What is expected → Using the listing below, extract each line that has the word "right" in it.

Exercise input →
##############################

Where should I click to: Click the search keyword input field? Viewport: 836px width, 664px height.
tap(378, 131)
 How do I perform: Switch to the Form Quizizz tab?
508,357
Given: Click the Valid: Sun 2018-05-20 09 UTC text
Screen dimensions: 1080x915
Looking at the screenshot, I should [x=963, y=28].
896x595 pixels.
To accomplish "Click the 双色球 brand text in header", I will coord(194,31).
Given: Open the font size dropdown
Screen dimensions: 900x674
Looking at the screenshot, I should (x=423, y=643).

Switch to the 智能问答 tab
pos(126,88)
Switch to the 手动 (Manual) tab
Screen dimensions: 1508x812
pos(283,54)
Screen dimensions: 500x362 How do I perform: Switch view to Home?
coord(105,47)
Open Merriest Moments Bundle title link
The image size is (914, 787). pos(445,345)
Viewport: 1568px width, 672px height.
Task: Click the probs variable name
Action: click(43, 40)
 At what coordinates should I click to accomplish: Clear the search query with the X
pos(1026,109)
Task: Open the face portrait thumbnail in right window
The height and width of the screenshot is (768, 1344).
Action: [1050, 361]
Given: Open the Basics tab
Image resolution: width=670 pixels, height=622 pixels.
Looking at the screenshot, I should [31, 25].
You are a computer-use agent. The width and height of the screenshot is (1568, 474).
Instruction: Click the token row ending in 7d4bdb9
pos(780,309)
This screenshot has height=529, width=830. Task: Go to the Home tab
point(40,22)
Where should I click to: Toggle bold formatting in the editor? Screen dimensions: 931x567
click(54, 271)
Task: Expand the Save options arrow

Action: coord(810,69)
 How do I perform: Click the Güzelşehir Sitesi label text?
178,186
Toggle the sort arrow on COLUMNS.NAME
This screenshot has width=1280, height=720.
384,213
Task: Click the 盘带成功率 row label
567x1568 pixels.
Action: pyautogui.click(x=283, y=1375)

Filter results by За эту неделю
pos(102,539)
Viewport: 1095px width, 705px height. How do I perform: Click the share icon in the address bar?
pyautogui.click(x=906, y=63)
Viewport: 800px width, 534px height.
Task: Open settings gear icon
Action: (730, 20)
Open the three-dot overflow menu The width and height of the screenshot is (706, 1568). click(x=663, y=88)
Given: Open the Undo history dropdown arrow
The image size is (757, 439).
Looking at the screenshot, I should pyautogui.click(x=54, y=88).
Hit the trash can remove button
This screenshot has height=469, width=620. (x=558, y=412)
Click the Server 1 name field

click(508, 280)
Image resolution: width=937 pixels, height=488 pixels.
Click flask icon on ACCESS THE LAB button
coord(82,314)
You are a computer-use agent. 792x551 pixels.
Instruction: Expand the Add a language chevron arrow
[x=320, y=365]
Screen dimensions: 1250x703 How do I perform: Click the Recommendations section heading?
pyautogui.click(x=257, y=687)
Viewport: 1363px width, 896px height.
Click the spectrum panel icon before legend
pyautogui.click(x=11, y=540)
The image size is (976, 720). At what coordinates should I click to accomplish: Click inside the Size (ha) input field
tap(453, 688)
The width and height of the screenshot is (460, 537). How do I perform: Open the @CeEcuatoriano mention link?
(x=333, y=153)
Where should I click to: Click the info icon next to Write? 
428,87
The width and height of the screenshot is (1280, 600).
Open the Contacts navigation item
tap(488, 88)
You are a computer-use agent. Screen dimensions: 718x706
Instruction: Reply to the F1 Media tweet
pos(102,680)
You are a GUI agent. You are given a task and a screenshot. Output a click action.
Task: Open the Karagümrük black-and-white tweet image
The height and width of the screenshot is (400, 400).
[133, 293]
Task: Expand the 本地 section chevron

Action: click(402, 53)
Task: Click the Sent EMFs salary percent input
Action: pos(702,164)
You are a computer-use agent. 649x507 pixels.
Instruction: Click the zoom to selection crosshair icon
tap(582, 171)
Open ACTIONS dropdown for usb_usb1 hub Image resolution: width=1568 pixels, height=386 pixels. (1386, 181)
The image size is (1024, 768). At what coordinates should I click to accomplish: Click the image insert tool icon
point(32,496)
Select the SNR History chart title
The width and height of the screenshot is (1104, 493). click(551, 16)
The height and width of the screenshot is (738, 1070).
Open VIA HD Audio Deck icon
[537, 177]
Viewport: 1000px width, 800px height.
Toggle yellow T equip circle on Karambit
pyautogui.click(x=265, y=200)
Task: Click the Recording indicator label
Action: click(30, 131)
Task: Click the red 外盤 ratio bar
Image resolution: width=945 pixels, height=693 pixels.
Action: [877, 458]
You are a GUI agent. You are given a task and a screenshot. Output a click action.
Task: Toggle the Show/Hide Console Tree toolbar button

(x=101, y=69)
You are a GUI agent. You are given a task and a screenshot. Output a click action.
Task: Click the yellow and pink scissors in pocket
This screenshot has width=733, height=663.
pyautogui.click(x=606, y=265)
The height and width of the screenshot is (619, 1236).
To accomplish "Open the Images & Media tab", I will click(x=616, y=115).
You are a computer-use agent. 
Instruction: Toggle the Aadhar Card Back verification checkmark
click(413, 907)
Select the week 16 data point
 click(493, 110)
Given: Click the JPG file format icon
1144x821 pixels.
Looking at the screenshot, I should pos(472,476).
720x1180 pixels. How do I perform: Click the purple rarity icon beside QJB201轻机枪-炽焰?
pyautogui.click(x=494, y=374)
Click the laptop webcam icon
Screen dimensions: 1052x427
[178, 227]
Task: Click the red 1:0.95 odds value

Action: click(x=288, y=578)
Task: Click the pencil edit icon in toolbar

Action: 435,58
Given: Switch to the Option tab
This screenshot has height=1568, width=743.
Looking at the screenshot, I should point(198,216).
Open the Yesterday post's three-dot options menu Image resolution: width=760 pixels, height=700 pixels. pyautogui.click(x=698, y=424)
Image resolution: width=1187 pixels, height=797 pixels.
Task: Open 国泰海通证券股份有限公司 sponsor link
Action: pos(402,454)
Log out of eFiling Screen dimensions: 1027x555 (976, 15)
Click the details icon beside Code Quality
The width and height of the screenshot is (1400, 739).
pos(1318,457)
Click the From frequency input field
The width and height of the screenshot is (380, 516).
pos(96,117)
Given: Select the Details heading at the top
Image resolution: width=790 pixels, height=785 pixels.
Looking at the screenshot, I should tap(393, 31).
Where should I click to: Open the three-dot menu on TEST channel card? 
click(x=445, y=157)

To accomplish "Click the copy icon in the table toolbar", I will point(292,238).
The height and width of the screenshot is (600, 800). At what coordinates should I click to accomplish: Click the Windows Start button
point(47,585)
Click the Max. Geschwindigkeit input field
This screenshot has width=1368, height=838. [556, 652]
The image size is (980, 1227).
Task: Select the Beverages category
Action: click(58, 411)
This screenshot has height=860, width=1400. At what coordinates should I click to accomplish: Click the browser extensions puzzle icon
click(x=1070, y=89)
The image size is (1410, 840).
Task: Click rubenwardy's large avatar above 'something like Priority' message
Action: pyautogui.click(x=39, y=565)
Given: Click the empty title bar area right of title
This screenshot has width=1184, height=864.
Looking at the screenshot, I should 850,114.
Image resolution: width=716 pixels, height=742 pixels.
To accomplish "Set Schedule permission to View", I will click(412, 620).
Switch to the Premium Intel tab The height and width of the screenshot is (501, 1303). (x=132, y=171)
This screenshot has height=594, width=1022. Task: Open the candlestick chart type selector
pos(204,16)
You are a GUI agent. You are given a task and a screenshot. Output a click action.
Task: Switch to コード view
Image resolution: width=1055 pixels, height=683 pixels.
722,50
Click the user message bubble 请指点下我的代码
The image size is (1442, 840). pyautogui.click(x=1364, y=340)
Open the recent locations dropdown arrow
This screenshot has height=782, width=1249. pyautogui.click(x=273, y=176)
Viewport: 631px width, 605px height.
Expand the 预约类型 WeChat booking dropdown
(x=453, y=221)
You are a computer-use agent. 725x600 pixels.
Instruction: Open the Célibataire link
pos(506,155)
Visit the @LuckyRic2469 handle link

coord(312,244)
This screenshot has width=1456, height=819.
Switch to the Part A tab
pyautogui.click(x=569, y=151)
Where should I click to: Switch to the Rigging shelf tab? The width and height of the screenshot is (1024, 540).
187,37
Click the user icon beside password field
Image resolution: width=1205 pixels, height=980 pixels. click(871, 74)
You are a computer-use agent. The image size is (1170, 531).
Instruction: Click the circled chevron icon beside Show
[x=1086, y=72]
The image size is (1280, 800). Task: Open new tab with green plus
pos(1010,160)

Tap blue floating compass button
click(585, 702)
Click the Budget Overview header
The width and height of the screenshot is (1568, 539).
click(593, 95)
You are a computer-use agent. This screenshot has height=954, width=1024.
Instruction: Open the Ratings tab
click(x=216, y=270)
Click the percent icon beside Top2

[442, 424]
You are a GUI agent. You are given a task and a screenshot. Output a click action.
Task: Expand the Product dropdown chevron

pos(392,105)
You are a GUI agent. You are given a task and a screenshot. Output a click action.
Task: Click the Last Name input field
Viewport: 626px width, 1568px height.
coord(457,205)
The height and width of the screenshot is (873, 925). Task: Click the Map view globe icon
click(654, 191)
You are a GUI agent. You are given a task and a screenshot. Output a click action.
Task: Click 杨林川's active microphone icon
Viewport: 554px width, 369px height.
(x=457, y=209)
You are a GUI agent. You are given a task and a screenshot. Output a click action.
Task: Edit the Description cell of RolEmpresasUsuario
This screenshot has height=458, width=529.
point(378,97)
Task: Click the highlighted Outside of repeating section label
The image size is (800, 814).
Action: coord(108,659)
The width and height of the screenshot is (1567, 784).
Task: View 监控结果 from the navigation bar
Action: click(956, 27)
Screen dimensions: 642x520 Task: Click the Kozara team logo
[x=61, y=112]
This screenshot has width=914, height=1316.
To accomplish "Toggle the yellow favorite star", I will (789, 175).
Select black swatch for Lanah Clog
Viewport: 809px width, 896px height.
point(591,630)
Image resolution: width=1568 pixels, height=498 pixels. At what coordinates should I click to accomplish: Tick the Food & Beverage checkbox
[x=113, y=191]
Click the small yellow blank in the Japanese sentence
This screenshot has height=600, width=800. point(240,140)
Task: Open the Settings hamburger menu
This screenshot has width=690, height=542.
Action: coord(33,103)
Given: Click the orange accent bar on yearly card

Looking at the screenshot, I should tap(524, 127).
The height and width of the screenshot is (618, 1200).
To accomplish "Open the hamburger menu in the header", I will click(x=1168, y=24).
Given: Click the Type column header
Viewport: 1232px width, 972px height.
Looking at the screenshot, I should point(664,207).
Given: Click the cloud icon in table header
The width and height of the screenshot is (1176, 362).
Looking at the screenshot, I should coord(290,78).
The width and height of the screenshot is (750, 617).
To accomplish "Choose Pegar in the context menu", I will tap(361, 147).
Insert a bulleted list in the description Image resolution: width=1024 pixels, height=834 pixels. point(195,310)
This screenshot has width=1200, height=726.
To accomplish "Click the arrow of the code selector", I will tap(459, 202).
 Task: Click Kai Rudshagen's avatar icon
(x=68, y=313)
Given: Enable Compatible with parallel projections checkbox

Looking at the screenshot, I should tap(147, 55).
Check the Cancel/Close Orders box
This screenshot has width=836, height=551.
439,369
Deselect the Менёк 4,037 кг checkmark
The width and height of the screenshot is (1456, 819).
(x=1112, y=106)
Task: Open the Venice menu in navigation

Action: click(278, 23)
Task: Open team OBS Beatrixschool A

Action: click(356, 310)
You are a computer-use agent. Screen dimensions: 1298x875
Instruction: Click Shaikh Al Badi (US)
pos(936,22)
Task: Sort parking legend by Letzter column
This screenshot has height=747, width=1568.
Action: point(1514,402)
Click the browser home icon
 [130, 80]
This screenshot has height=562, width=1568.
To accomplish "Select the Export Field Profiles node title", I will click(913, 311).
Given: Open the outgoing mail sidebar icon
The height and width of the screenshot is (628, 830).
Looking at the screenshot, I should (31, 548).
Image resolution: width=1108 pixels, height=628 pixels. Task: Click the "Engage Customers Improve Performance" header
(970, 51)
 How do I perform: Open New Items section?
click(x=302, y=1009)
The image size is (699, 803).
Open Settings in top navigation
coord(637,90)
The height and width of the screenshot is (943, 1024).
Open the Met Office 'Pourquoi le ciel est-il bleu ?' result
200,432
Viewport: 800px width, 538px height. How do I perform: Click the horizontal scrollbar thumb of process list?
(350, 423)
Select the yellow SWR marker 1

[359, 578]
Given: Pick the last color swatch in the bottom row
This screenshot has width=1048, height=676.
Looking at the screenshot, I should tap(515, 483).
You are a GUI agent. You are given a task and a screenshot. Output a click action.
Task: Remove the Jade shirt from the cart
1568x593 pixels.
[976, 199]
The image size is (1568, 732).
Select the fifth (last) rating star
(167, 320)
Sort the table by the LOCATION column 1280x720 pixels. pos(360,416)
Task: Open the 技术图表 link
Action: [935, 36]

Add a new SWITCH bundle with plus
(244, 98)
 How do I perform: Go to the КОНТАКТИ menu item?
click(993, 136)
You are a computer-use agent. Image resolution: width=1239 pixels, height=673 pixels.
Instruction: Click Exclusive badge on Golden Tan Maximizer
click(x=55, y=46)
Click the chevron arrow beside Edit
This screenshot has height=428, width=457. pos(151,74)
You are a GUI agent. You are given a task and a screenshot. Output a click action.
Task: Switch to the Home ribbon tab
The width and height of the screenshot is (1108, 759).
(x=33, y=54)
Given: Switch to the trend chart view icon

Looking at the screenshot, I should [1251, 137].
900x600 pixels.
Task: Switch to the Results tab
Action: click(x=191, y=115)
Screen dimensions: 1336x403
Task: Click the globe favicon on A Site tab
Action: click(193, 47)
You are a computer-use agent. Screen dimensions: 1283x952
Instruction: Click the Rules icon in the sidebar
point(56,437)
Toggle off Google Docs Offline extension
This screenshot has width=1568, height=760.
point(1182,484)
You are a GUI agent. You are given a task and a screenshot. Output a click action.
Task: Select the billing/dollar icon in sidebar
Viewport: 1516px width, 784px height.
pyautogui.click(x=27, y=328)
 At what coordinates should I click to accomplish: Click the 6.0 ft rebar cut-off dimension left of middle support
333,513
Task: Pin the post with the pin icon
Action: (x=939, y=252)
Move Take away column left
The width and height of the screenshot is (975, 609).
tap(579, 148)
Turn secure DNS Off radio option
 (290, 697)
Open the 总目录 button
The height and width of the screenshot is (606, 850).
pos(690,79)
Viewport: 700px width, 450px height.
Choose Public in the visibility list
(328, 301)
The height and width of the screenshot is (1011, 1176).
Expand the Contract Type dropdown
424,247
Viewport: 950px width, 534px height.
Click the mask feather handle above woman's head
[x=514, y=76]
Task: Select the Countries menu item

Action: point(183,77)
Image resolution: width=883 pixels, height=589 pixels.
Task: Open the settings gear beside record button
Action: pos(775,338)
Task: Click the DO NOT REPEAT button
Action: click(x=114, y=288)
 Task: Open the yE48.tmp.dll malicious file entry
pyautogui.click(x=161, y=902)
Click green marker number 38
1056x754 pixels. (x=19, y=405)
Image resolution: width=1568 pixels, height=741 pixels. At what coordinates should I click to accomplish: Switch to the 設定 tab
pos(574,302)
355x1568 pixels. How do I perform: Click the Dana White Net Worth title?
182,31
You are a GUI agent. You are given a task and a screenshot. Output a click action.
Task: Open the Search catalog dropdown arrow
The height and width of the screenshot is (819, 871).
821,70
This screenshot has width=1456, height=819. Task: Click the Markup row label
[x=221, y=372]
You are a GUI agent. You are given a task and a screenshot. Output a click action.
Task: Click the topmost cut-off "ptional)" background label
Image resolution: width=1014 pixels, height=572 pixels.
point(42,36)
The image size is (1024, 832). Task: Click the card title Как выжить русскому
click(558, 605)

##############################

Output below →
Task: Open the face portrait thumbnail in right window
Given: Click the empty title bar area right of title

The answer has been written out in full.